══ Data in this exercise ══

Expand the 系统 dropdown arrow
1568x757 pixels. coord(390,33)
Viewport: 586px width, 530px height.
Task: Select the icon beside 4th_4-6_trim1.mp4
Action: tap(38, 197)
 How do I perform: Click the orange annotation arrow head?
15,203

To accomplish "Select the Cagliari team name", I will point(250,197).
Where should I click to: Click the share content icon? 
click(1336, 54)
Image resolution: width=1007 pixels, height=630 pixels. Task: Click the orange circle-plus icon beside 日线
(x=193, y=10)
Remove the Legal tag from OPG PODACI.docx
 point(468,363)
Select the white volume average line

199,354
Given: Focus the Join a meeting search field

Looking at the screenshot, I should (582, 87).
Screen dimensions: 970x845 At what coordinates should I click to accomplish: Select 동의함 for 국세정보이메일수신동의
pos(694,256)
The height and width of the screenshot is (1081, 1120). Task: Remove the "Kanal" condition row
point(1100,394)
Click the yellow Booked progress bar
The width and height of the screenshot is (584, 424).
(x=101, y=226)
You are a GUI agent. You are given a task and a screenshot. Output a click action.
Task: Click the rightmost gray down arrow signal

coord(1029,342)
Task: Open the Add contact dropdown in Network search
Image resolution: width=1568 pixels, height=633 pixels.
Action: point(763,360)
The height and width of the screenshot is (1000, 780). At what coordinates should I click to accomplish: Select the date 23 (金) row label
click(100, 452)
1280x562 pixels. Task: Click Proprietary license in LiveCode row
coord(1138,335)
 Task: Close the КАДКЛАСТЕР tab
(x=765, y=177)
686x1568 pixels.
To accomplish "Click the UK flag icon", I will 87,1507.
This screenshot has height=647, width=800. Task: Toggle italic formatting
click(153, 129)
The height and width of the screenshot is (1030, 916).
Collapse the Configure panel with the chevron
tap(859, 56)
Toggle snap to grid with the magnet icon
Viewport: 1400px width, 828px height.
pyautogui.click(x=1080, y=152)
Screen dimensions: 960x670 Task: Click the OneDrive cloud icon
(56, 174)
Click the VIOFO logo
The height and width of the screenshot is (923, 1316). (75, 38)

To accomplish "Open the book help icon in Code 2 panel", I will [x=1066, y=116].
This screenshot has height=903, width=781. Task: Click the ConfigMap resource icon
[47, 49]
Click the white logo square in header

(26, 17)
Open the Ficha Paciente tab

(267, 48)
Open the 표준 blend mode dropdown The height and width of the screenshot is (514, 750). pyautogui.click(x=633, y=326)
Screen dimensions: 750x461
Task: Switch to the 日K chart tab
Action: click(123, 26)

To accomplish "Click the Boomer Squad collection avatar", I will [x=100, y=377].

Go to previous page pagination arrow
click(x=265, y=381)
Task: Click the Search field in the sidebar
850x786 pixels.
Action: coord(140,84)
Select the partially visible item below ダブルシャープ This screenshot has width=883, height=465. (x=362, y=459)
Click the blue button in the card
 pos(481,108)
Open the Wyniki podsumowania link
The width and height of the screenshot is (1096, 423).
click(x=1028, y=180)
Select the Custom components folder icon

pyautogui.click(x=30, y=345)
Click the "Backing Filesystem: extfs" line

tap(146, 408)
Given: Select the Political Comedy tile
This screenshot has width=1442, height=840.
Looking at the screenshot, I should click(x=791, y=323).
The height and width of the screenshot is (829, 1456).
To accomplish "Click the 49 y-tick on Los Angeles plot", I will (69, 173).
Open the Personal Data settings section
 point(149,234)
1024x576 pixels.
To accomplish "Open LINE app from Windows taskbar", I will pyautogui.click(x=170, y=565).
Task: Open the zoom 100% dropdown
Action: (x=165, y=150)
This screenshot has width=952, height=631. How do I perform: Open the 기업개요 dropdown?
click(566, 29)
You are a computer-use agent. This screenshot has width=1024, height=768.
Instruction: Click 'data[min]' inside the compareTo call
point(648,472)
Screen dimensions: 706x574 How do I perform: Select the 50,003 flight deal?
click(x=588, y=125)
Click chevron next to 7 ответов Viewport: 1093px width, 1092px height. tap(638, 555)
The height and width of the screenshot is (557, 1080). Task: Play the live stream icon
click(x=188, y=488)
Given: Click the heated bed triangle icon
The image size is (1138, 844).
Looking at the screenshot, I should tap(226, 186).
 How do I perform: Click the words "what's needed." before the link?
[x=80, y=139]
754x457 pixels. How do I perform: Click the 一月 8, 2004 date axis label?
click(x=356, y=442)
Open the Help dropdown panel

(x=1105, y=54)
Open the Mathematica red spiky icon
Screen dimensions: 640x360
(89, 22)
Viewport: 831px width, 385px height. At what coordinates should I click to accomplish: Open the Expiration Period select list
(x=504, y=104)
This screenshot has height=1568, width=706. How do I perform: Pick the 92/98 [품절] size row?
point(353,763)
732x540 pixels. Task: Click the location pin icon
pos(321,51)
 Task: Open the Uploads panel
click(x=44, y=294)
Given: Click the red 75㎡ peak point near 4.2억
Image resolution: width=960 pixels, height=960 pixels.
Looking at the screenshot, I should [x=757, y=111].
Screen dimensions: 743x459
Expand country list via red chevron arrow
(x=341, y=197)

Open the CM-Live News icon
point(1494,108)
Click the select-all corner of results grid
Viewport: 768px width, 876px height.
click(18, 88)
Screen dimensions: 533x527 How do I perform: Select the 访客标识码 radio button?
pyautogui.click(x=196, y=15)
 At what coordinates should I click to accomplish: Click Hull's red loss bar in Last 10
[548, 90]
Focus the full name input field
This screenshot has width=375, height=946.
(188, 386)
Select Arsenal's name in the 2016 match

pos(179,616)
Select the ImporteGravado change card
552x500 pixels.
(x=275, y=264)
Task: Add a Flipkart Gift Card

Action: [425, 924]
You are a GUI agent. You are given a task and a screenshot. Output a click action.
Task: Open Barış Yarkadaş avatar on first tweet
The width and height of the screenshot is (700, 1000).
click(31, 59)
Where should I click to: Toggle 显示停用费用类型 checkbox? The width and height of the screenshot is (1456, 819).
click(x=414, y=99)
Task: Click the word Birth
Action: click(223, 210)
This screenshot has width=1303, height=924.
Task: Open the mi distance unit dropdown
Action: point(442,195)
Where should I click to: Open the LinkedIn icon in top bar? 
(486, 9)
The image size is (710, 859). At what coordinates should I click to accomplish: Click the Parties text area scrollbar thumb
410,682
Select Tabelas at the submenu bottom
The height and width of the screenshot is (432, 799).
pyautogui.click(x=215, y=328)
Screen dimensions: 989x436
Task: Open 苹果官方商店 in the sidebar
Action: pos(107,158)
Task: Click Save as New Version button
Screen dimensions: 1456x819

═══

What you have to do: What's wanted is a faithful copy of each entry above.

Completed exercise:
Expand the 系统 dropdown arrow
1568x757 pixels. coord(390,33)
Viewport: 586px width, 530px height.
Task: Select the icon beside 4th_4-6_trim1.mp4
Action: tap(38, 197)
 How do I perform: Click the orange annotation arrow head?
15,203

To accomplish "Select the Cagliari team name", I will point(250,197).
Where should I click to: Click the share content icon? 
click(1336, 54)
Image resolution: width=1007 pixels, height=630 pixels. Task: Click the orange circle-plus icon beside 日线
(x=193, y=10)
Remove the Legal tag from OPG PODACI.docx
 point(468,363)
Select the white volume average line

199,354
Given: Focus the Join a meeting search field

Looking at the screenshot, I should (582, 87).
Screen dimensions: 970x845 At what coordinates should I click to accomplish: Select 동의함 for 국세정보이메일수신동의
pos(694,256)
The height and width of the screenshot is (1081, 1120). Task: Remove the "Kanal" condition row
point(1100,394)
Click the yellow Booked progress bar
The width and height of the screenshot is (584, 424).
(x=101, y=226)
You are a GUI agent. You are given a task and a screenshot. Output a click action.
Task: Click the rightmost gray down arrow signal

coord(1029,342)
Task: Open the Add contact dropdown in Network search
Image resolution: width=1568 pixels, height=633 pixels.
Action: point(763,360)
The height and width of the screenshot is (1000, 780). At what coordinates should I click to accomplish: Select the date 23 (金) row label
click(100, 452)
1280x562 pixels. Task: Click Proprietary license in LiveCode row
coord(1138,335)
 Task: Close the КАДКЛАСТЕР tab
(x=765, y=177)
686x1568 pixels.
To accomplish "Click the UK flag icon", I will 87,1507.
This screenshot has height=647, width=800. Task: Toggle italic formatting
click(153, 129)
The height and width of the screenshot is (1030, 916).
Collapse the Configure panel with the chevron
tap(859, 56)
Toggle snap to grid with the magnet icon
Viewport: 1400px width, 828px height.
pyautogui.click(x=1080, y=152)
Screen dimensions: 960x670 Task: Click the OneDrive cloud icon
(56, 174)
Click the VIOFO logo
The height and width of the screenshot is (923, 1316). (75, 38)

To accomplish "Open the book help icon in Code 2 panel", I will [x=1066, y=116].
This screenshot has height=903, width=781. Task: Click the ConfigMap resource icon
[47, 49]
Click the white logo square in header

(26, 17)
Open the Ficha Paciente tab

(267, 48)
Open the 표준 blend mode dropdown The height and width of the screenshot is (514, 750). pyautogui.click(x=633, y=326)
Screen dimensions: 750x461
Task: Switch to the 日K chart tab
Action: click(123, 26)

To accomplish "Click the Boomer Squad collection avatar", I will [x=100, y=377].

Go to previous page pagination arrow
click(x=265, y=381)
Task: Click the Search field in the sidebar
850x786 pixels.
Action: coord(140,84)
Select the partially visible item below ダブルシャープ This screenshot has width=883, height=465. (x=362, y=459)
Click the blue button in the card
 pos(481,108)
Open the Wyniki podsumowania link
The width and height of the screenshot is (1096, 423).
click(x=1028, y=180)
Select the Custom components folder icon

pyautogui.click(x=30, y=345)
Click the "Backing Filesystem: extfs" line

tap(146, 408)
Given: Select the Political Comedy tile
This screenshot has width=1442, height=840.
Looking at the screenshot, I should click(x=791, y=323).
The height and width of the screenshot is (829, 1456).
To accomplish "Click the 49 y-tick on Los Angeles plot", I will (69, 173).
Open the Personal Data settings section
 point(149,234)
1024x576 pixels.
To accomplish "Open LINE app from Windows taskbar", I will pyautogui.click(x=170, y=565).
Task: Open the zoom 100% dropdown
Action: (x=165, y=150)
This screenshot has width=952, height=631. How do I perform: Open the 기업개요 dropdown?
click(566, 29)
You are a computer-use agent. This screenshot has width=1024, height=768.
Instruction: Click 'data[min]' inside the compareTo call
point(648,472)
Screen dimensions: 706x574 How do I perform: Select the 50,003 flight deal?
click(x=588, y=125)
Click chevron next to 7 ответов Viewport: 1093px width, 1092px height. tap(638, 555)
The height and width of the screenshot is (557, 1080). Task: Play the live stream icon
click(x=188, y=488)
Given: Click the heated bed triangle icon
The image size is (1138, 844).
Looking at the screenshot, I should tap(226, 186).
 How do I perform: Click the words "what's needed." before the link?
[x=80, y=139]
754x457 pixels. How do I perform: Click the 一月 8, 2004 date axis label?
click(x=356, y=442)
Open the Help dropdown panel

(x=1105, y=54)
Open the Mathematica red spiky icon
Screen dimensions: 640x360
(89, 22)
Viewport: 831px width, 385px height. At what coordinates should I click to accomplish: Open the Expiration Period select list
(x=504, y=104)
This screenshot has height=1568, width=706. How do I perform: Pick the 92/98 [품절] size row?
point(353,763)
732x540 pixels. Task: Click the location pin icon
pos(321,51)
 Task: Open the Uploads panel
click(x=44, y=294)
Given: Click the red 75㎡ peak point near 4.2억
Image resolution: width=960 pixels, height=960 pixels.
Looking at the screenshot, I should [x=757, y=111].
Screen dimensions: 743x459
Expand country list via red chevron arrow
(x=341, y=197)

Open the CM-Live News icon
point(1494,108)
Click the select-all corner of results grid
Viewport: 768px width, 876px height.
click(18, 88)
Screen dimensions: 533x527 How do I perform: Select the 访客标识码 radio button?
pyautogui.click(x=196, y=15)
 At what coordinates should I click to accomplish: Click Hull's red loss bar in Last 10
[548, 90]
Focus the full name input field
This screenshot has width=375, height=946.
(188, 386)
Select Arsenal's name in the 2016 match

pos(179,616)
Select the ImporteGravado change card
552x500 pixels.
(x=275, y=264)
Task: Add a Flipkart Gift Card

Action: [425, 924]
You are a GUI agent. You are given a task and a screenshot. Output a click action.
Task: Open Barış Yarkadaş avatar on first tweet
The width and height of the screenshot is (700, 1000).
click(31, 59)
Where should I click to: Toggle 显示停用费用类型 checkbox? The width and height of the screenshot is (1456, 819).
click(x=414, y=99)
Task: Click the word Birth
Action: click(223, 210)
This screenshot has width=1303, height=924.
Task: Open the mi distance unit dropdown
Action: point(442,195)
Where should I click to: Open the LinkedIn icon in top bar? 
(486, 9)
The image size is (710, 859). At what coordinates should I click to accomplish: Click the Parties text area scrollbar thumb
410,682
Select Tabelas at the submenu bottom
The height and width of the screenshot is (432, 799).
pyautogui.click(x=215, y=328)
Screen dimensions: 989x436
Task: Open 苹果官方商店 in the sidebar
Action: pos(107,158)
Task: Click Save as New Version button
Screen dimensions: 1456x819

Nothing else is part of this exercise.